Dans son discours officiel prononcé jeudi soir, le président de la Confédération, Alain Berset, a salué Albiana, Louis, Kenza, Léon et Chloé. «Le film nous montre leurs douleurs et leurs espoirs, la douleur et les espoirs de leurs parents. Quand on l’a vu, on change de regard sur l’inclusion de ces personnes.» (24 heures)

Créé: 26.01.2018, 18h58

Les temps forts


Magali Ibram (à g.), Laurence Bellon (à dr.) et les autres parents ont fait le trajet jusqu’à Soleure en bus, avec le personnel de la fondation Verdeil.



Les spectateurs ont découvert le quotidien de la petite Kenza et de ses quatre camarades, leur éveil au monde scolaire tout au long de l’année.



À l’instar des autres parents, Abder et Magali Ibram ont découvert le film en même temps que les autres spectateurs. L’émotion est à son comble.

À l’école des Philosophes, Melgar filme l’intime et l’universel

L’entrée à l’école de cinq enfants, filmée sans fioriture par cet adepte du cinéma direct qu’est Fernand Melgar. Ce thème universel, qui touche chaque parent, prend une dimension encore plus intimiste avec le choix de planter la caméra à l’école spécialisée de la rue des Philosophes à Yverdon, qui appartient à la fondation Verdeil et qui accueille des enfants en situation de handicap. Des enfants qui ne peuvent suivre une scolarité dans le système régulier, ou en tout cas pas à plein temps.

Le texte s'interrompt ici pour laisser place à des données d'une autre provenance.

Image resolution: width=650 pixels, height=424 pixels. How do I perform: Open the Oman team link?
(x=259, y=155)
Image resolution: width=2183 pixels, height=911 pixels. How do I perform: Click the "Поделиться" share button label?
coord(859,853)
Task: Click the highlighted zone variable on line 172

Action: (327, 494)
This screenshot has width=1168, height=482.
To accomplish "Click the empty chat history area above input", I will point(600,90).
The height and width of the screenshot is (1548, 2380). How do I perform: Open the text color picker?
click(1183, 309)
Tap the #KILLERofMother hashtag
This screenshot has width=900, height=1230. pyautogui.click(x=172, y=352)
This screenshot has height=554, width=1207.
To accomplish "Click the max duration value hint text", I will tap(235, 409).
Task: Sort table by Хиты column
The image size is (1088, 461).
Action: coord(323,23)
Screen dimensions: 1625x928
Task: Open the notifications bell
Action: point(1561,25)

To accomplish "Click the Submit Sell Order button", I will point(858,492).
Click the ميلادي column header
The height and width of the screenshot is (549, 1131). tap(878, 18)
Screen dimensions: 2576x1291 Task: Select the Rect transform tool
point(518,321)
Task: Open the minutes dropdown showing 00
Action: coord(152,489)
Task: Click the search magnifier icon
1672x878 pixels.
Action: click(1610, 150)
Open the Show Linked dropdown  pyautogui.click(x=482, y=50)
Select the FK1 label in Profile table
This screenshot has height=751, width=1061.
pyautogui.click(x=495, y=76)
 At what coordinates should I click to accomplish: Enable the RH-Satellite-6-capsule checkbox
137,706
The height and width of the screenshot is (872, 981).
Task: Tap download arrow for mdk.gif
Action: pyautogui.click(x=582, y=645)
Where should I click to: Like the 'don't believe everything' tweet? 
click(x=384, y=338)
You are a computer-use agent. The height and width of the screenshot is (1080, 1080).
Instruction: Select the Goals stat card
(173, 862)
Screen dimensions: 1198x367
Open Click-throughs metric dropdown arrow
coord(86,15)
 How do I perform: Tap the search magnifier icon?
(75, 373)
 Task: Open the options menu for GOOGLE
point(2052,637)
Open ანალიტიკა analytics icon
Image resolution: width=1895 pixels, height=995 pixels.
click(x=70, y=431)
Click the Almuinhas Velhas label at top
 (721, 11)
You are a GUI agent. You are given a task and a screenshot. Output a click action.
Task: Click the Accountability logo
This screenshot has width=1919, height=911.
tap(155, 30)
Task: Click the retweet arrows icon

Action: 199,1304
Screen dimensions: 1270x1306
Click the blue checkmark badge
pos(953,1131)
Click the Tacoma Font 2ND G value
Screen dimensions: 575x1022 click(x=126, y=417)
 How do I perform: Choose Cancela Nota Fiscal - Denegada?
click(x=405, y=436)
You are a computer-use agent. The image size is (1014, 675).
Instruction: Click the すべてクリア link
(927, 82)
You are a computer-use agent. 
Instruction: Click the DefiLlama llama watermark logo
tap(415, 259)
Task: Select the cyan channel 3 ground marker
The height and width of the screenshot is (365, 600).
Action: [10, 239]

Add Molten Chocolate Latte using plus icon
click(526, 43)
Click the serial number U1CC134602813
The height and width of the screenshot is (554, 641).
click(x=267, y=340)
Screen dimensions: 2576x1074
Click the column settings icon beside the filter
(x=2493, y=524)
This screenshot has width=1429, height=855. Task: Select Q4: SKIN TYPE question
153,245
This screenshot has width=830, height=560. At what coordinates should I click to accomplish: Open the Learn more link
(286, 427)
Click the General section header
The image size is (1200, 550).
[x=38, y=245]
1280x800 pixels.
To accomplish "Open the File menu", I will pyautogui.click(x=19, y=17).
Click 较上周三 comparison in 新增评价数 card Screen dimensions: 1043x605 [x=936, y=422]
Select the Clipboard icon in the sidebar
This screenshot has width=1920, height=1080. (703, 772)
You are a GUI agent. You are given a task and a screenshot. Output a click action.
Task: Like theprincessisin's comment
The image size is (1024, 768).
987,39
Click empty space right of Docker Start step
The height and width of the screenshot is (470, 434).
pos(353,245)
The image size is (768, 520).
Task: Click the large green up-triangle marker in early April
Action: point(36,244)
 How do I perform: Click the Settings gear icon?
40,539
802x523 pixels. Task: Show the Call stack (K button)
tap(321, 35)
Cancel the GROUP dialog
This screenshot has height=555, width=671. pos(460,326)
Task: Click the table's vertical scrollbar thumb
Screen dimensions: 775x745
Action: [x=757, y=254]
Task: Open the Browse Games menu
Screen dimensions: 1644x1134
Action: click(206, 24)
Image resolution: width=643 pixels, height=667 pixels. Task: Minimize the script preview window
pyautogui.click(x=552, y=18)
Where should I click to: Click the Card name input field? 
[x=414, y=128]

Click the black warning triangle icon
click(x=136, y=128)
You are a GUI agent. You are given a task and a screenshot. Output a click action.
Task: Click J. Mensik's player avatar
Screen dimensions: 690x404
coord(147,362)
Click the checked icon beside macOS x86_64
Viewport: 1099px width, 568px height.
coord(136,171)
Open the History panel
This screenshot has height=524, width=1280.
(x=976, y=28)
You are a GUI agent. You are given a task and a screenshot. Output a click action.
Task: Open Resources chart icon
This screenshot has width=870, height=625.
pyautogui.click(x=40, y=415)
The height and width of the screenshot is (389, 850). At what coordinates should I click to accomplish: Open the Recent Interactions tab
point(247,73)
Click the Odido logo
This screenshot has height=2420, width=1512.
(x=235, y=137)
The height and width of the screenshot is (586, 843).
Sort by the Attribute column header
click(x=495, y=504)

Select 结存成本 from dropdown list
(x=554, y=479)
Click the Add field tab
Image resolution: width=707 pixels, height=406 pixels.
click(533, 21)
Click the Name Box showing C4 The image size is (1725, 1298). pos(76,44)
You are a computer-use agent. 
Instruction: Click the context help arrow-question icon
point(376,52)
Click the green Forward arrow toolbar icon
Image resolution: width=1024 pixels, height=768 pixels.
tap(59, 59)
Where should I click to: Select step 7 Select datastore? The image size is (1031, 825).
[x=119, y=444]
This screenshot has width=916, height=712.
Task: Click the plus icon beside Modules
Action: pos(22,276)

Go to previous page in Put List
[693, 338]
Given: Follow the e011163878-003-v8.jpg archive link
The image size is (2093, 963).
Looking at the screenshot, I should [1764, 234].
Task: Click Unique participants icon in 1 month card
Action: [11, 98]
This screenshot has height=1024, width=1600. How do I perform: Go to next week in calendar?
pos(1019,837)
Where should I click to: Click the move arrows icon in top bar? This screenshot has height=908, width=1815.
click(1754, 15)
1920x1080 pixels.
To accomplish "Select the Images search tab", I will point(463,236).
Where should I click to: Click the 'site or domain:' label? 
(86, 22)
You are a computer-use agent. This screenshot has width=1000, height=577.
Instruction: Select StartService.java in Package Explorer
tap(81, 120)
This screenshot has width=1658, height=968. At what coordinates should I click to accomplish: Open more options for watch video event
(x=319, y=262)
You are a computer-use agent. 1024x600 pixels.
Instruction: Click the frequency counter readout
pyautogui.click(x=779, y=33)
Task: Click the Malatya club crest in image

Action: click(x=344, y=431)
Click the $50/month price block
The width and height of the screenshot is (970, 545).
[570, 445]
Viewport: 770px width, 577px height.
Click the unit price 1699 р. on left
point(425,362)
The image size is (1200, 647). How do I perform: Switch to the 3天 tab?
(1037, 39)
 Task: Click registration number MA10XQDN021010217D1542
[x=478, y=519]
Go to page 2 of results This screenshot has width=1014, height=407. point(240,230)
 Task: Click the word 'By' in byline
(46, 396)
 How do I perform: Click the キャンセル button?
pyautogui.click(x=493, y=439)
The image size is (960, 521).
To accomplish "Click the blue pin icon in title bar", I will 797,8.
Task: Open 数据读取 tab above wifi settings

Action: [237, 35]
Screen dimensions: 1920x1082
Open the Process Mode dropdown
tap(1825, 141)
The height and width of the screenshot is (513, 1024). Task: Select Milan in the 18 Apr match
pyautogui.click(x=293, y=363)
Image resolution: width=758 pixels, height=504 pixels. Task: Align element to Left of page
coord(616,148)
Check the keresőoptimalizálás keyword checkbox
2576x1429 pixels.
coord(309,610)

«Peu connaissent de tels enfants, à peine les croisons-nous dans un lieu public, explique Fernand Melgar. Car la frontière qui existe entre nous est étanche d’un côté les bien-portants, qui constituent la norme, et de l’autre les handicapés mentaux considérés comme un groupe en soi, un genre, pour ainsi dire une humanité spécifique.»

Mitochodriopathie, syndrome de Dawn, autisme, etc.: les diagnostics sont divers, parfois incertains, et importent peu au final. Car au-delà des mots savants, seuls comptent les besoins de chacun, identifiés et comblés par les professionnels qui les prennent en charge.

Le cinéaste a suivi cette première année scolaire, en classe, durant les sorties, mais aussi au domicile des familles. Ne ratant rien de la difficile séparation avec les parents, et petit à petit, de l’éveil de chacun au monde scolaire et à ses règles. Fixant les moments de joie du personnel de la fondation, mais aussi les coups de mou d’une équipe «qui manque de bras» devant la difficile tâche qui est la sienne.

Fernand Melgar et son assistant-réalisateur Rui Pires se sont intégrés à la classe durant plusieurs mois. «Nous avions leur photo dans le matériel que l’on utilise pour l’accueil et les enfants savaient les jours où ils seraient présents ou non», relate l’enseignante Adeline Schopfer. «Comme c’était la première année d’école de ces enfants, rien était anormal pour eux.»

Comme il le demandait, Fernand Melgar a obtenu carte blanche de la part de la direction de Verdeil, qui l’avait approché pour réaliser un film sur ce thème. Le réalisateur de La Forteresse, de Vol spécial et de L’Abri aura vu là une occasion de compléter son œuvre humaniste déjà riche. «La marginalité n’est pas un choix, dit-il dans sa note d’intention. C’est une conséquence car les notions de norme et de catégorisation règnent aujourd’hui en maître. Nous assistons impuissants aux désastres qu’elles causent aux personnes nées du mauvais côté du hasard.»